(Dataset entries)
== Segment start ==

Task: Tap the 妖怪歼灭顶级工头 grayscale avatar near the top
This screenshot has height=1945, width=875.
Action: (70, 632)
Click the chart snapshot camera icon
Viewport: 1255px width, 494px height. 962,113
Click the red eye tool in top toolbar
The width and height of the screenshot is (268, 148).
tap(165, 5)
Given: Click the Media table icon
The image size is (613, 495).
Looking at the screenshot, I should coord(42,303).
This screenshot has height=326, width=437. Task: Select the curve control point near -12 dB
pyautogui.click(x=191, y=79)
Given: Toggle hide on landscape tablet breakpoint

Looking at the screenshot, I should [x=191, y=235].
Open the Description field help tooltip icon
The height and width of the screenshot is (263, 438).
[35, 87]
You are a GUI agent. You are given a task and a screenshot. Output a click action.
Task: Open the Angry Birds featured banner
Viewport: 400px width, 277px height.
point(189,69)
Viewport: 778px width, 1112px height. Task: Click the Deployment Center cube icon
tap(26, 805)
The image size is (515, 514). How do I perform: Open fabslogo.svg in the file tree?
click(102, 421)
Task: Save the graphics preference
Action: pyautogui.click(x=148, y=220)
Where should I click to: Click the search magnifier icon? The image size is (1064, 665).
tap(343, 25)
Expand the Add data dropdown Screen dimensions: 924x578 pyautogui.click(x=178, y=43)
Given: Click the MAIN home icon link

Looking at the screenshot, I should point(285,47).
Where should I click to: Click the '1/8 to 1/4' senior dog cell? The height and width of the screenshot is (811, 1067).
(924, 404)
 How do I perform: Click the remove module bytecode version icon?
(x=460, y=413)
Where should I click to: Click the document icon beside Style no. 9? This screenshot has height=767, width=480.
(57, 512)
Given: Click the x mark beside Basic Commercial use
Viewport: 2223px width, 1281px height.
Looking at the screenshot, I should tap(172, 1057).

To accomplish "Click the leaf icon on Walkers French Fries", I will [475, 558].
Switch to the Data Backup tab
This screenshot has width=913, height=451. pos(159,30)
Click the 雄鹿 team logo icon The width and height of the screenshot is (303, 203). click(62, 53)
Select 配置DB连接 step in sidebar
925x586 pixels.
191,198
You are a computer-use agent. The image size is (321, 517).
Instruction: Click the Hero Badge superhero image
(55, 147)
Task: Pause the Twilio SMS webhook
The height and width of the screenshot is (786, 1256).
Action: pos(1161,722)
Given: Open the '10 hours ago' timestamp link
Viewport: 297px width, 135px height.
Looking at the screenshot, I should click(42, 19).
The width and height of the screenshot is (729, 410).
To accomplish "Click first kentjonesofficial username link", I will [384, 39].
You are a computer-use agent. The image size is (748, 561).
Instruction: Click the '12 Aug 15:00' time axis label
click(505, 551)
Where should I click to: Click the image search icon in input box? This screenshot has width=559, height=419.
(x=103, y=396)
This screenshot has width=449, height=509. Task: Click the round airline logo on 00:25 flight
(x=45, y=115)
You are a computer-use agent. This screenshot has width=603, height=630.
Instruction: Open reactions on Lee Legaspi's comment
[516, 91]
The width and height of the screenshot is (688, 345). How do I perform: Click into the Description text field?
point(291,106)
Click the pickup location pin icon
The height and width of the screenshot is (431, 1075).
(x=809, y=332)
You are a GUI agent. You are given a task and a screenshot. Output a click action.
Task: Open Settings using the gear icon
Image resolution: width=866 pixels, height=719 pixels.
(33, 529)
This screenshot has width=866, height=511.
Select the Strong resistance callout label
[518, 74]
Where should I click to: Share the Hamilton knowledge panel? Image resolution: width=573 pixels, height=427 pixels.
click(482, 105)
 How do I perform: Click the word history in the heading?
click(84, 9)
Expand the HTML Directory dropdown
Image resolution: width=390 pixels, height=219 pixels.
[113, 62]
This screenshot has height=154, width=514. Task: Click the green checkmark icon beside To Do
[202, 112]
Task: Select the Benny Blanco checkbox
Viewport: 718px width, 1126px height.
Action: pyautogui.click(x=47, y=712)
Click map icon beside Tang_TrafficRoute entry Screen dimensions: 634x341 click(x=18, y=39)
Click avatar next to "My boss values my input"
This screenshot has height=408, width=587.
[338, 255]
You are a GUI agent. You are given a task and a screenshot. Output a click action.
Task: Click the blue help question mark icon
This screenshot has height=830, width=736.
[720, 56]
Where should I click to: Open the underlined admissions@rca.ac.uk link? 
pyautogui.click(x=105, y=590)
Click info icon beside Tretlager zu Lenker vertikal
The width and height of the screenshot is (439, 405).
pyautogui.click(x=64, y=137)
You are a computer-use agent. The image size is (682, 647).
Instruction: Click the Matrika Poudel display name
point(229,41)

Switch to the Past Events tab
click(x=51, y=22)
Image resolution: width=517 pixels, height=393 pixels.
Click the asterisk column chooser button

== Segment end ==

All the records, from the first line to the last: repeat them exactly.

Task: Tap the 妖怪歼灭顶级工头 grayscale avatar near the top
This screenshot has height=1945, width=875.
Action: (70, 632)
Click the chart snapshot camera icon
Viewport: 1255px width, 494px height. 962,113
Click the red eye tool in top toolbar
The width and height of the screenshot is (268, 148).
tap(165, 5)
Given: Click the Media table icon
The image size is (613, 495).
Looking at the screenshot, I should coord(42,303).
This screenshot has height=326, width=437. Task: Select the curve control point near -12 dB
pyautogui.click(x=191, y=79)
Given: Toggle hide on landscape tablet breakpoint

Looking at the screenshot, I should [x=191, y=235].
Open the Description field help tooltip icon
The height and width of the screenshot is (263, 438).
[35, 87]
You are a GUI agent. You are given a task and a screenshot. Output a click action.
Task: Open the Angry Birds featured banner
Viewport: 400px width, 277px height.
point(189,69)
Viewport: 778px width, 1112px height. Task: Click the Deployment Center cube icon
tap(26, 805)
The image size is (515, 514). How do I perform: Open fabslogo.svg in the file tree?
click(102, 421)
Task: Save the graphics preference
Action: pyautogui.click(x=148, y=220)
Where should I click to: Click the search magnifier icon? The image size is (1064, 665).
tap(343, 25)
Expand the Add data dropdown Screen dimensions: 924x578 pyautogui.click(x=178, y=43)
Given: Click the MAIN home icon link

Looking at the screenshot, I should point(285,47).
Where should I click to: Click the '1/8 to 1/4' senior dog cell? The height and width of the screenshot is (811, 1067).
(924, 404)
 How do I perform: Click the remove module bytecode version icon?
(x=460, y=413)
Where should I click to: Click the document icon beside Style no. 9? This screenshot has height=767, width=480.
(57, 512)
Given: Click the x mark beside Basic Commercial use
Viewport: 2223px width, 1281px height.
Looking at the screenshot, I should tap(172, 1057).

To accomplish "Click the leaf icon on Walkers French Fries", I will [475, 558].
Switch to the Data Backup tab
This screenshot has width=913, height=451. pos(159,30)
Click the 雄鹿 team logo icon The width and height of the screenshot is (303, 203). click(62, 53)
Select 配置DB连接 step in sidebar
925x586 pixels.
191,198
You are a computer-use agent. The image size is (321, 517).
Instruction: Click the Hero Badge superhero image
(55, 147)
Task: Pause the Twilio SMS webhook
The height and width of the screenshot is (786, 1256).
Action: pos(1161,722)
Given: Open the '10 hours ago' timestamp link
Viewport: 297px width, 135px height.
Looking at the screenshot, I should click(42, 19).
The width and height of the screenshot is (729, 410).
To accomplish "Click first kentjonesofficial username link", I will [384, 39].
You are a computer-use agent. The image size is (748, 561).
Instruction: Click the '12 Aug 15:00' time axis label
click(505, 551)
Where should I click to: Click the image search icon in input box? This screenshot has width=559, height=419.
(x=103, y=396)
This screenshot has width=449, height=509. Task: Click the round airline logo on 00:25 flight
(x=45, y=115)
You are a computer-use agent. This screenshot has width=603, height=630.
Instruction: Open reactions on Lee Legaspi's comment
[516, 91]
The width and height of the screenshot is (688, 345). How do I perform: Click into the Description text field?
point(291,106)
Click the pickup location pin icon
The height and width of the screenshot is (431, 1075).
(x=809, y=332)
You are a GUI agent. You are given a task and a screenshot. Output a click action.
Task: Open Settings using the gear icon
Image resolution: width=866 pixels, height=719 pixels.
(33, 529)
This screenshot has width=866, height=511.
Select the Strong resistance callout label
[518, 74]
Where should I click to: Share the Hamilton knowledge panel? Image resolution: width=573 pixels, height=427 pixels.
click(482, 105)
 How do I perform: Click the word history in the heading?
click(84, 9)
Expand the HTML Directory dropdown
Image resolution: width=390 pixels, height=219 pixels.
[113, 62]
This screenshot has height=154, width=514. Task: Click the green checkmark icon beside To Do
[202, 112]
Task: Select the Benny Blanco checkbox
Viewport: 718px width, 1126px height.
Action: pyautogui.click(x=47, y=712)
Click map icon beside Tang_TrafficRoute entry Screen dimensions: 634x341 click(x=18, y=39)
Click avatar next to "My boss values my input"
This screenshot has height=408, width=587.
[338, 255]
You are a GUI agent. You are given a task and a screenshot. Output a click action.
Task: Click the blue help question mark icon
This screenshot has height=830, width=736.
[720, 56]
Where should I click to: Open the underlined admissions@rca.ac.uk link? 
pyautogui.click(x=105, y=590)
Click info icon beside Tretlager zu Lenker vertikal
The width and height of the screenshot is (439, 405).
pyautogui.click(x=64, y=137)
You are a computer-use agent. The image size is (682, 647).
Instruction: Click the Matrika Poudel display name
point(229,41)

Switch to the Past Events tab
click(x=51, y=22)
Image resolution: width=517 pixels, height=393 pixels.
Click the asterisk column chooser button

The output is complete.